WORK TO BE COMPLETED
Output the records exactly, every one of them.

Saved data entries:
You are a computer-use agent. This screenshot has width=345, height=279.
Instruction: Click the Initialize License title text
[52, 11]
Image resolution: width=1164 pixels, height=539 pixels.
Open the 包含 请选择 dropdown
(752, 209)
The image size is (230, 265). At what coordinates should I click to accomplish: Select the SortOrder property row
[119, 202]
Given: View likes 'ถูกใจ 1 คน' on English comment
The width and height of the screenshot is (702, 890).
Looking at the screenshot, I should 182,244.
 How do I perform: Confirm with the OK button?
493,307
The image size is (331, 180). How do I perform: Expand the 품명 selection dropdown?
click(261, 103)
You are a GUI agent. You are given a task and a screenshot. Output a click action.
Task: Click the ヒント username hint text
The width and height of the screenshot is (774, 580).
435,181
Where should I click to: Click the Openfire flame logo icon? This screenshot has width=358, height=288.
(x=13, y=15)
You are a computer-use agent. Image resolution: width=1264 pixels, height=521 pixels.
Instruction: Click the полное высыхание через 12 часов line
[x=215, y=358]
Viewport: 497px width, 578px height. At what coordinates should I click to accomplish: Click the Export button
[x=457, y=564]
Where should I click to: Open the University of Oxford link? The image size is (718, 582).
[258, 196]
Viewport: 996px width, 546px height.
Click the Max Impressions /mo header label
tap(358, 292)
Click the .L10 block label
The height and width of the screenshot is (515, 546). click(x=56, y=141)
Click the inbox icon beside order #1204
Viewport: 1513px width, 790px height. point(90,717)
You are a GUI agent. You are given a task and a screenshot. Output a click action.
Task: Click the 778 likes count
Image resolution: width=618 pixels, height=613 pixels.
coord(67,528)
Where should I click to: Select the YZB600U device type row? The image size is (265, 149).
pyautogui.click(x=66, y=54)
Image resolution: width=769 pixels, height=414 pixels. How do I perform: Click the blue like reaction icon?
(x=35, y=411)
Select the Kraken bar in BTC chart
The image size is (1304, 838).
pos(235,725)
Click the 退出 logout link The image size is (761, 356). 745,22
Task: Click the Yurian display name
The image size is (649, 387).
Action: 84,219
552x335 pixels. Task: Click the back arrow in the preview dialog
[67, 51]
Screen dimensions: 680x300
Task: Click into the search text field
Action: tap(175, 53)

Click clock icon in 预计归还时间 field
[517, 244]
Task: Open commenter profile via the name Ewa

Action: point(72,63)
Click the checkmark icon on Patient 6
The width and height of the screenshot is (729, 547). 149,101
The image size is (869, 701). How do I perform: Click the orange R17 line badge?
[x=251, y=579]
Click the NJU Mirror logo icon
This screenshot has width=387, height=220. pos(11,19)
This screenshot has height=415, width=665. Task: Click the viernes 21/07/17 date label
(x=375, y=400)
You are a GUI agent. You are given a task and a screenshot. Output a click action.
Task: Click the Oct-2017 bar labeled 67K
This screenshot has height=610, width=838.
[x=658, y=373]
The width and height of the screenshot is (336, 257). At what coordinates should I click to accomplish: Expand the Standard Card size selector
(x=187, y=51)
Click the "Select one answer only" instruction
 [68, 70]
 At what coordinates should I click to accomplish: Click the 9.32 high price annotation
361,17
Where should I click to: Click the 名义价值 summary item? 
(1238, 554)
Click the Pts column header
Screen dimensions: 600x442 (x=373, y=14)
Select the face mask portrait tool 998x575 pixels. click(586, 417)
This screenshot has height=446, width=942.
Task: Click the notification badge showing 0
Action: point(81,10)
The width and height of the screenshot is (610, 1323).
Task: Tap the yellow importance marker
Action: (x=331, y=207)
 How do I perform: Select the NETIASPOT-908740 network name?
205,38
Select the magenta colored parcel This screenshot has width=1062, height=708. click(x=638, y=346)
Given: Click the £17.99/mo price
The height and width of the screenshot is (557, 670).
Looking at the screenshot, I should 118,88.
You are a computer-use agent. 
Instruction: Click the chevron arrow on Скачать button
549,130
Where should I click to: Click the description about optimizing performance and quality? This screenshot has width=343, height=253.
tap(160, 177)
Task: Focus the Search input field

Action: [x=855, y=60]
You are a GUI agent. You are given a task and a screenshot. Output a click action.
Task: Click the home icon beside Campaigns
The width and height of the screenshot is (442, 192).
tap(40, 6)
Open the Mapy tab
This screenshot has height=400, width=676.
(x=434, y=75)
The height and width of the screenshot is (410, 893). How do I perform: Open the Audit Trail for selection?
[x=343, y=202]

RESULT BELOW
You are a computer-use agent. This screenshot has width=345, height=279.
Instruction: Click the Initialize License title text
[52, 11]
Image resolution: width=1164 pixels, height=539 pixels.
Open the 包含 请选择 dropdown
(752, 209)
The image size is (230, 265). At what coordinates should I click to accomplish: Select the SortOrder property row
[119, 202]
Given: View likes 'ถูกใจ 1 คน' on English comment
The width and height of the screenshot is (702, 890).
Looking at the screenshot, I should 182,244.
 How do I perform: Confirm with the OK button?
493,307
The image size is (331, 180). How do I perform: Expand the 품명 selection dropdown?
click(261, 103)
You are a GUI agent. You are given a task and a screenshot. Output a click action.
Task: Click the ヒント username hint text
The width and height of the screenshot is (774, 580).
435,181
Where should I click to: Click the Openfire flame logo icon? This screenshot has width=358, height=288.
(x=13, y=15)
You are a computer-use agent. Image resolution: width=1264 pixels, height=521 pixels.
Instruction: Click the полное высыхание через 12 часов line
[x=215, y=358]
Viewport: 497px width, 578px height. At what coordinates should I click to accomplish: Click the Export button
[x=457, y=564]
Where should I click to: Open the University of Oxford link? The image size is (718, 582).
[258, 196]
Viewport: 996px width, 546px height.
Click the Max Impressions /mo header label
tap(358, 292)
Click the .L10 block label
The height and width of the screenshot is (515, 546). click(x=56, y=141)
Click the inbox icon beside order #1204
Viewport: 1513px width, 790px height. point(90,717)
You are a GUI agent. You are given a task and a screenshot. Output a click action.
Task: Click the 778 likes count
Image resolution: width=618 pixels, height=613 pixels.
coord(67,528)
Where should I click to: Select the YZB600U device type row? The image size is (265, 149).
pyautogui.click(x=66, y=54)
Image resolution: width=769 pixels, height=414 pixels. How do I perform: Click the blue like reaction icon?
(x=35, y=411)
Select the Kraken bar in BTC chart
The image size is (1304, 838).
pos(235,725)
Click the 退出 logout link The image size is (761, 356). 745,22
Task: Click the Yurian display name
The image size is (649, 387).
Action: 84,219
552x335 pixels. Task: Click the back arrow in the preview dialog
[67, 51]
Screen dimensions: 680x300
Task: Click into the search text field
Action: tap(175, 53)

Click clock icon in 预计归还时间 field
[517, 244]
Task: Open commenter profile via the name Ewa

Action: point(72,63)
Click the checkmark icon on Patient 6
The width and height of the screenshot is (729, 547). 149,101
The image size is (869, 701). How do I perform: Click the orange R17 line badge?
[x=251, y=579]
Click the NJU Mirror logo icon
This screenshot has width=387, height=220. pos(11,19)
This screenshot has height=415, width=665. Task: Click the viernes 21/07/17 date label
(x=375, y=400)
You are a GUI agent. You are given a task and a screenshot. Output a click action.
Task: Click the Oct-2017 bar labeled 67K
This screenshot has height=610, width=838.
[x=658, y=373]
The width and height of the screenshot is (336, 257). At what coordinates should I click to accomplish: Expand the Standard Card size selector
(x=187, y=51)
Click the "Select one answer only" instruction
 [68, 70]
 At what coordinates should I click to accomplish: Click the 9.32 high price annotation
361,17
Where should I click to: Click the 名义价值 summary item? 
(1238, 554)
Click the Pts column header
Screen dimensions: 600x442 (x=373, y=14)
Select the face mask portrait tool 998x575 pixels. click(586, 417)
This screenshot has height=446, width=942.
Task: Click the notification badge showing 0
Action: point(81,10)
The width and height of the screenshot is (610, 1323).
Task: Tap the yellow importance marker
Action: (x=331, y=207)
 How do I perform: Select the NETIASPOT-908740 network name?
205,38
Select the magenta colored parcel This screenshot has width=1062, height=708. click(x=638, y=346)
Given: Click the £17.99/mo price
The height and width of the screenshot is (557, 670).
Looking at the screenshot, I should 118,88.
You are a computer-use agent. 
Instruction: Click the chevron arrow on Скачать button
549,130
Where should I click to: Click the description about optimizing performance and quality? This screenshot has width=343, height=253.
tap(160, 177)
Task: Focus the Search input field

Action: [x=855, y=60]
You are a GUI agent. You are given a task and a screenshot. Output a click action.
Task: Click the home icon beside Campaigns
The width and height of the screenshot is (442, 192).
tap(40, 6)
Open the Mapy tab
This screenshot has height=400, width=676.
(x=434, y=75)
The height and width of the screenshot is (410, 893). How do I perform: Open the Audit Trail for selection?
[x=343, y=202]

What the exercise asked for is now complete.